> TASK PROMPT
Reproduce the trigonometry proof below word for word, keeping every line and formula unchanged.

> SOURCE PASSAGE
- - - - -

Question

If $$tan\ ( \alpha + x ) = n \tan ( \alpha - x ) , $$ show that: $$ ( n + 1 ) \ sin\ 2 x = ( n - 1 ) \sin 2 \alpha $$

Answer

**step1 Express Tangent in Terms of Sine and Cosine**

We begin by rewriting the given equation using the identity for tangent: $$\tan \theta = \frac{\sin \theta}{\cos \theta}$$. This allows us to work with sine and cosine functions.

$$\frac{\sin ( \alpha + x )}{\cos ( \alpha + x )} = n \frac{\sin ( \alpha - x )}{\cos ( \alpha - x )}$$

**step2 Rearrange the Equation to Isolate 'n'**

To prepare for further algebraic manipulation, we rearrange the equation by dividing both sides by $$\frac{\sin ( \alpha - x )}{\cos ( \alpha - x )}$$ and multiplying by $$\cos ( \alpha + x )$$. This isolates 'n' on one side and groups the trigonometric terms on the other.

- - - - -

> MATERIAL PROVIDED
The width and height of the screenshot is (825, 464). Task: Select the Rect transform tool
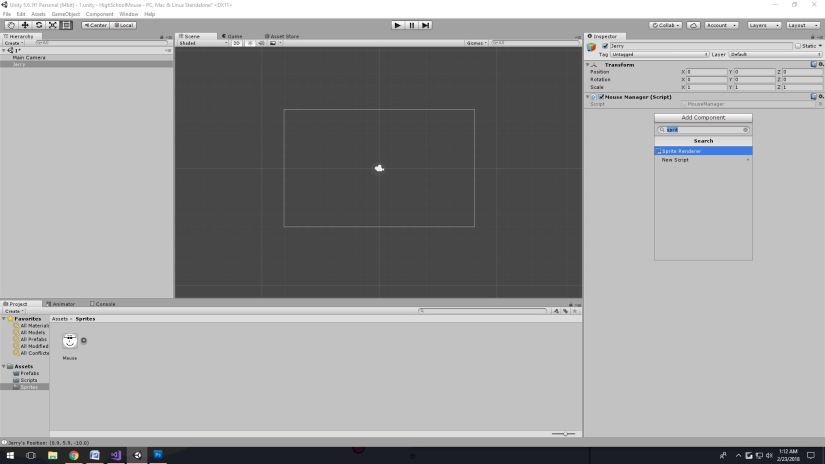pyautogui.click(x=66, y=25)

- - - - -

> ANSWER
Question

If $$tan\ ( \alpha + x ) = n \tan ( \alpha - x ) , $$ show that: $$ ( n + 1 ) \ sin\ 2 x = ( n - 1 ) \sin 2 \alpha $$

Answer

**step1 Express Tangent in Terms of Sine and Cosine**

We begin by rewriting the given equation using the identity for tangent: $$\tan \theta = \frac{\sin \theta}{\cos \theta}$$. This allows us to work with sine and cosine functions.

$$\frac{\sin ( \alpha + x )}{\cos ( \alpha + x )} = n \frac{\sin ( \alpha - x )}{\cos ( \alpha - x )}$$

**step2 Rearrange the Equation to Isolate 'n'**

To prepare for further algebraic manipulation, we rearrange the equation by dividing both sides by $$\frac{\sin ( \alpha - x )}{\cos ( \alpha - x )}$$ and multiplying by $$\cos ( \alpha + x )$$. This isolates 'n' on one side and groups the trigonometric terms on the other.